Extract provided:

The Shiming (), also known as the Yìyǎ (逸雅; I-ya; Lost Erya), is a Chinese dictionary that employed phonological glosses, and "is believed to date from c. 200 [CE]".

This dictionary is linguistically invaluable because it records the pronunciation of an Eastern Han Chinese dialect. Sinologists have used their data to approximate the dates of phonological changes, such as the loss of consonant clusters which took place between Old Chinese and Middle Chinese.

Format
The 1,502 definitions attempt to establish semantic connections based upon puns between the word being defined and the word defining it, which is often followed with an explanation. For instance (chapter 12: 愛哀也愛乃思念之也), "Love (ài 愛 "love; like; be fond of") is sorrow (āi "哀 sorrow; grief; lament"). If you love, then you remember fondly." The Chinese call these paronomastic glosses yīnxùn (音訓; yin-hsün; "sound teaching"), meaning "to use the pronunciation of a word to explain its meaning." This semantic association of like-sounding words goes back to the "Rectification of Names" (zhèngmíng 正名, discussed under Confucianism), which hypothesized a connection between names and reality. The Shiming preface explains this ancient Chinese theory of language.
In the correspondence of name with reality, there is in each instance that which is right and proper. The common people use names every day, but they do not know the reasons why names are what they are. Therefore I have chosen to record names for heaven and earth, yin and yang, the four seasons, states, cities, vehicles, clothing and mourning ceremonies, up to and including the vessels commonly used by the people, and have discussed these terms intending to explain their origin.

Listing:

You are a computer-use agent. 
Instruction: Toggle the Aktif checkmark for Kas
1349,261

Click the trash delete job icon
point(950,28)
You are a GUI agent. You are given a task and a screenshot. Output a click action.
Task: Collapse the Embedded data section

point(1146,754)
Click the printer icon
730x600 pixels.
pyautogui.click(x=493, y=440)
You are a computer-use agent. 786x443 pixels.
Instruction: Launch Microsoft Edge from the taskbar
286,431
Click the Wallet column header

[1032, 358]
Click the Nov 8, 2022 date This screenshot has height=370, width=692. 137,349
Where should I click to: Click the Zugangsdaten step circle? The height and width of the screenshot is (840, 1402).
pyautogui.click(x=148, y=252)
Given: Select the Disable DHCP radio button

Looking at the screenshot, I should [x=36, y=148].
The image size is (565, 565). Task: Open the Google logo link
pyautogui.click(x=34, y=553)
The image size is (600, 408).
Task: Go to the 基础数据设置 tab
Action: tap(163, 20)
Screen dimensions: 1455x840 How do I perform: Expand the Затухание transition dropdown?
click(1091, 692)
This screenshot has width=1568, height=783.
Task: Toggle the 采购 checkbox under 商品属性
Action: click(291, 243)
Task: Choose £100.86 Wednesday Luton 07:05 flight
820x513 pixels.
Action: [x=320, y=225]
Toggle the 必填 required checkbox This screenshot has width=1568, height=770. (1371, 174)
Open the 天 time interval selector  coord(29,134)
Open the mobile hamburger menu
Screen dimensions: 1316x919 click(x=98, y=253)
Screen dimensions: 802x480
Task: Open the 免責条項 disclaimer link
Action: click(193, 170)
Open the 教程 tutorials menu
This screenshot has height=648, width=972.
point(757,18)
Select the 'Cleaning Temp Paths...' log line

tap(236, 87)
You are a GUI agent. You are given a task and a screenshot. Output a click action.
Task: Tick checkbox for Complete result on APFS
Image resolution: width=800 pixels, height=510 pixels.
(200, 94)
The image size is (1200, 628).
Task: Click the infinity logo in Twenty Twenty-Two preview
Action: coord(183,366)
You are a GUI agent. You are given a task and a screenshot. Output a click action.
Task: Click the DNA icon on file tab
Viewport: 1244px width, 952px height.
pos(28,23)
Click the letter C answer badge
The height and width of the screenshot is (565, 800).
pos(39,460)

What this exercise asks:
1. Reproduce the Shiming article verbatim from "In the correspondence" to "explain their origin.".
2. According to the Shiming article, how many definitions does the dictionary contain?
3. Continue the Shiming article from where it ends.
The items have no connection to the Shiming article.

Answers by task:
1.
In the correspondence of name with reality, there is in each instance that which is right and proper. The common people use names every day, but they do not know the reasons why names are what they are. Therefore I have chosen to record names for heaven and earth, yin and yang, the four seasons, states, cities, vehicles, clothing and mourning ceremonies, up to and including the vessels commonly used by the people, and have discussed these terms intending to explain their origin.

2. 1,502

3.
Work authorship and internal organization
There is controversy whether this dictionary's author was  (劉熙; Liú Xī; Liu Hsi; who flourished around 200 CE) or the more-famous  (劉珍; Liú Zhēn; Liu Chen; who died in 126 CE). The earliest reference to the Shiming is a criticism in the late 3rd century Records of Three Kingdoms biography of Wei Zhao (韋昭; 204–273); while in prison, Wei wrote a supplement to Liu Xi's Shiming because it lacked information on official titles. The next reference is in the mid 5th century Hòu Hàn Shū biography of Liu Zhen, which notes that he wrote an otherwise unknown Shiming in 30 chapters (篇). The received text has 8 fascicles/volumes (卷) and 27 sections that the Shiming preface, written in Liu Xi's name, calls 27 chapters (篇). Bibliographies in official histories simply listed the Shiming as having eight fascicles without mentioning the number of chapters. The Ming dynasty scholar Zheng Mingxuan (鄭明選; flourished during Wanli era 1572–1620) questioned the difference in chapters and doubted the book's authenticity. The Qing dynasty commentator Bi Yuan (畢沅; 1730–1797), who published the 1789 Shiming shuzheng (釋名疏證; "Exegetical evidence for Shiming") critical edition, believed that the work was begun by Liu Zhen and completed by Liu Xi who added his preface. Another Qing scholar Qian Daxin (錢大昕; 1728–1804) concurred that Liu Xi was the author based upon studies of his students' biographies. Based on internal evidence, Bodman concludes, "It is not impossible that Liu Zhen did compose such a work and that Liu Xi might have used some of its material in his work, but the chance of this having happened is very small." The date of the Shiming is almost as controversial as its author. However, it is undisputed that Liu Xi lived at the end of the Eastern Han dynasty and was a refugee (who fled to Jiaozhou, present-day Hanoi) from the turmoil between the Yellow Turban Rebellion in 184 and the dynastic collapse in 220 CE.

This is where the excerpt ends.